Retiré à Phnom Penh, Henri Parmentier ne crut pas qu'il pouvait s'abandonner à i'inactivité. Il avait conçu le vaste projet d'une revision de l'Inventaire archéologique de Lunet de Lajonquière, auquel il avait du reste apporté d'utiles compléments en 1913.

Cet ouvrage qui continue à rendre d'incontestables services est loin de contenir le dénombrement de tous les monuments connus et il appelle une mise à jour. Passée la soixantaine, Parmentier crut pouvoir mener à bien cette tâche gigantesque. A cette fin, il divisa le territoire du Cambodge en quadrants. Seuls ont paru en 1939 deux volumes consacrés au quadrant Nord-Est et cette oeuvre considérable, pour laquelle le savant avait accumulé une énorme documentation, en partie perdue en 1945, demeure inachevée.

Nommé chef honoraire du Service archéologique et Membre correspondant de l'École, Parmentier continua pendant plusieurs années à visiter des temples dans la forêt. Mais son extraordinaire résistance commençait à s'épuiser. Pour le vingt-cinquième anniversaire de l'École, en 1925, il avait donné au Recueil d'Études asiatiques un article consacré à l'origine commune des architectures hindoues dans l'Inde et en Extrême-Orient. C'est presque le même titre qu'il reprit dans un volume paru à Paris en 1948 et qui n'a été distribué que dans ces derniers mois.

Lorsqu'il s'éteignit, le 22 février 1949, Henri Parmentier emportait la satisfaction légitime d'un effort laborieux, soutenu par le sentiment du devoir et des responsabilités du savant.
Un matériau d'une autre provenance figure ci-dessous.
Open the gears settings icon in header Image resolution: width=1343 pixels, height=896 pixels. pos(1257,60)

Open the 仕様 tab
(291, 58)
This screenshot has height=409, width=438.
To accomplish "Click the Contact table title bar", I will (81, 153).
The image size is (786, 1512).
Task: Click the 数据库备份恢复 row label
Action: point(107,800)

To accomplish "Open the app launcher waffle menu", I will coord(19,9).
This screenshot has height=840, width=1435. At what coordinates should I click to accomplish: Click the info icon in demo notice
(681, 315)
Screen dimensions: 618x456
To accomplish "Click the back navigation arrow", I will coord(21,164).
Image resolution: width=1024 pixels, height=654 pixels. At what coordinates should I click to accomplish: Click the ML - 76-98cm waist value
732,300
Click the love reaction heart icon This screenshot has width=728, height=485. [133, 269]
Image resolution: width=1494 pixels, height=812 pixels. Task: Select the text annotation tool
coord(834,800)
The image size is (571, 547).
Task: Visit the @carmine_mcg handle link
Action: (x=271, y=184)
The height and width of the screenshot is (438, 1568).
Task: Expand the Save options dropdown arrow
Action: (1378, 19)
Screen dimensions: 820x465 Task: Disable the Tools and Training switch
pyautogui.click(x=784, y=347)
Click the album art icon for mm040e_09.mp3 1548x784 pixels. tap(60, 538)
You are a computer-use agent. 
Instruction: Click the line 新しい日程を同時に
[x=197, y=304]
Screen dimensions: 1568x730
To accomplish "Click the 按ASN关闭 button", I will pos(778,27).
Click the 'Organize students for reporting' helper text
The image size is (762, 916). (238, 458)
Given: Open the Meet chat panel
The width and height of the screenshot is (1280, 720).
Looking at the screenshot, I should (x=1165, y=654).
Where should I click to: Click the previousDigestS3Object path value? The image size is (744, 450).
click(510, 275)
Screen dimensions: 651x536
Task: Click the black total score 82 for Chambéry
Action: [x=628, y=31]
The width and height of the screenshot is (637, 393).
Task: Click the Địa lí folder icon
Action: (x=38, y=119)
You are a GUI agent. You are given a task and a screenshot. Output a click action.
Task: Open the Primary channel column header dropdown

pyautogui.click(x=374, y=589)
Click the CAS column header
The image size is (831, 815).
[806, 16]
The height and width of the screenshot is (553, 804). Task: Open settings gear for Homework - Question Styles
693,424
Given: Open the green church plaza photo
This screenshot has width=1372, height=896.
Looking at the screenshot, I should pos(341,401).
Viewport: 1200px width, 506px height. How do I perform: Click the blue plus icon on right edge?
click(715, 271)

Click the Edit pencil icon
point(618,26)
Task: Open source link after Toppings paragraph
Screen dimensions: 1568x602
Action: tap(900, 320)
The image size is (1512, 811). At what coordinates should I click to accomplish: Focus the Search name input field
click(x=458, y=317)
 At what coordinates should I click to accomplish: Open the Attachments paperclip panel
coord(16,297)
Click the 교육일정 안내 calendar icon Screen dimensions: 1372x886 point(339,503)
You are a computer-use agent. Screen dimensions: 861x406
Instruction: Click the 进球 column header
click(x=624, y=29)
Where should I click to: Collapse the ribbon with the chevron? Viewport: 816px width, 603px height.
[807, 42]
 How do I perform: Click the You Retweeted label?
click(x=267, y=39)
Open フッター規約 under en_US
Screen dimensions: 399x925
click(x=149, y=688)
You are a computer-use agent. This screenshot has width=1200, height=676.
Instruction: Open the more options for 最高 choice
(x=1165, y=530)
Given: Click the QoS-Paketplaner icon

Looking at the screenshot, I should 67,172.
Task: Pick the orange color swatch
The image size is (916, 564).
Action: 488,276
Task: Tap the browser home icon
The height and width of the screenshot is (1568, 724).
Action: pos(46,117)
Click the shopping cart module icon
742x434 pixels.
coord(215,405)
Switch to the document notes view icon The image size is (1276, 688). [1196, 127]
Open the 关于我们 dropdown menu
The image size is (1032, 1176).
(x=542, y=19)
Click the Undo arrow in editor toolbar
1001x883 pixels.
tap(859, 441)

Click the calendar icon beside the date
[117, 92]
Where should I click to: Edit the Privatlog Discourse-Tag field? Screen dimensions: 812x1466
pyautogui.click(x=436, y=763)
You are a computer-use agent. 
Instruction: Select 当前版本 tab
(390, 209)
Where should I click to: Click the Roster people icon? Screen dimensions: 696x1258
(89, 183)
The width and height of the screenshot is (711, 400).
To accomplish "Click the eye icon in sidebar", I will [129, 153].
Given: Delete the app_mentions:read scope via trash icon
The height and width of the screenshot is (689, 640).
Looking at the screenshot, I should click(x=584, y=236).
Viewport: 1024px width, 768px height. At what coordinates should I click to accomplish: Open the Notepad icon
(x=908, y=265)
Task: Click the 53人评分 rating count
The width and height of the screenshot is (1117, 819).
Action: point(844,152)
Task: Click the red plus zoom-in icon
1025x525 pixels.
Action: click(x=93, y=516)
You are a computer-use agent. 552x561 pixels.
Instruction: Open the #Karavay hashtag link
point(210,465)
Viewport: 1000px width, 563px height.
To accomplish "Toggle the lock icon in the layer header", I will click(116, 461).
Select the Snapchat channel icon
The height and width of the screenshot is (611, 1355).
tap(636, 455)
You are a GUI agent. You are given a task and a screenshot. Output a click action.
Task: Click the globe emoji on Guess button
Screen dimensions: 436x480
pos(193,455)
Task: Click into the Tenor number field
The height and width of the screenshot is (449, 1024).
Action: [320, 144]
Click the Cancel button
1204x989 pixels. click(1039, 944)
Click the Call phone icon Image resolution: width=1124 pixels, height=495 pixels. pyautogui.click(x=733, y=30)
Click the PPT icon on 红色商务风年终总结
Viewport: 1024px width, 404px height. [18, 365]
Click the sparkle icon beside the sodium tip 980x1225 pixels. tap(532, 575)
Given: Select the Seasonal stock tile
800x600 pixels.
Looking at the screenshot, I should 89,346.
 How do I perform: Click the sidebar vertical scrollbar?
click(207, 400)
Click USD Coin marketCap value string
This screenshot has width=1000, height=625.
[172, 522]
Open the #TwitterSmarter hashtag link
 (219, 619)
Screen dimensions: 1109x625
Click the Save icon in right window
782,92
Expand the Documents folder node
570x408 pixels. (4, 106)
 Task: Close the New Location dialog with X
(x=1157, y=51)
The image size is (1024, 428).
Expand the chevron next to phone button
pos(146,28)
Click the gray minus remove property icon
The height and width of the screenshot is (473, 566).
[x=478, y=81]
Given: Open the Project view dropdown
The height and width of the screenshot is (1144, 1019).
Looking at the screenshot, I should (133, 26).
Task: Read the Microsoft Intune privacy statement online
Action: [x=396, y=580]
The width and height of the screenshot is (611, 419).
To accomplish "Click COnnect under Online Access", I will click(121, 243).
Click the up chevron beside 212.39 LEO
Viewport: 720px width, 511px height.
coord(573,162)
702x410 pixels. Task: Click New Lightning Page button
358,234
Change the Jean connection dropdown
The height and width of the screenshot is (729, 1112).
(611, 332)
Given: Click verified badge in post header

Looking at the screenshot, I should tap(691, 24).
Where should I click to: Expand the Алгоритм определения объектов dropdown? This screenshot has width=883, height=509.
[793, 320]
Certes, sur bien des points les conclusions d'Henri Parmentier sont dépassées. Beaucoup de ses travaux anciens ne s'insèrent plus dans le réseau d'une chronologie désormais solidement établie. Mais l'on consultera toujours l'Inventaire des Monuments cams, l'Art khmer primitif, l'Art khmèr classique pour les monuments du quadrant Nord-est, et, bientôt sans doute, l'Art du Laos, pour puiser à l'incomparable documentation qu'ils enferment. Quoi qu'il en soit, la vie et l'œuvre d'Henri Parmentier demeurent un magnifique exemple de ténacité, de courage, de fidélité aux voies de la science, et son message d'observation exacte, de labeur scrupuleux, d'intrépidité dans l'exploration directe, a été recueilli par les disciples du vieux maître, comme un motif de persévérer dans son oeuvre de coureur de brousse et de découvreur de temples ignorés.

 


(1) La vie et l'oeuvre de Henri Parmentier, in Bull. Soc. Études Indochinoises, n. s., XXIV, n° 3 3e trim. 1949, p. 93-101 (voir ci-dessous l'extrait présenté); L'oeuvre de Henri Parmentier (1870-1949), in Sud-est, Saigon, n°7 déc. 1949, p. 38-45.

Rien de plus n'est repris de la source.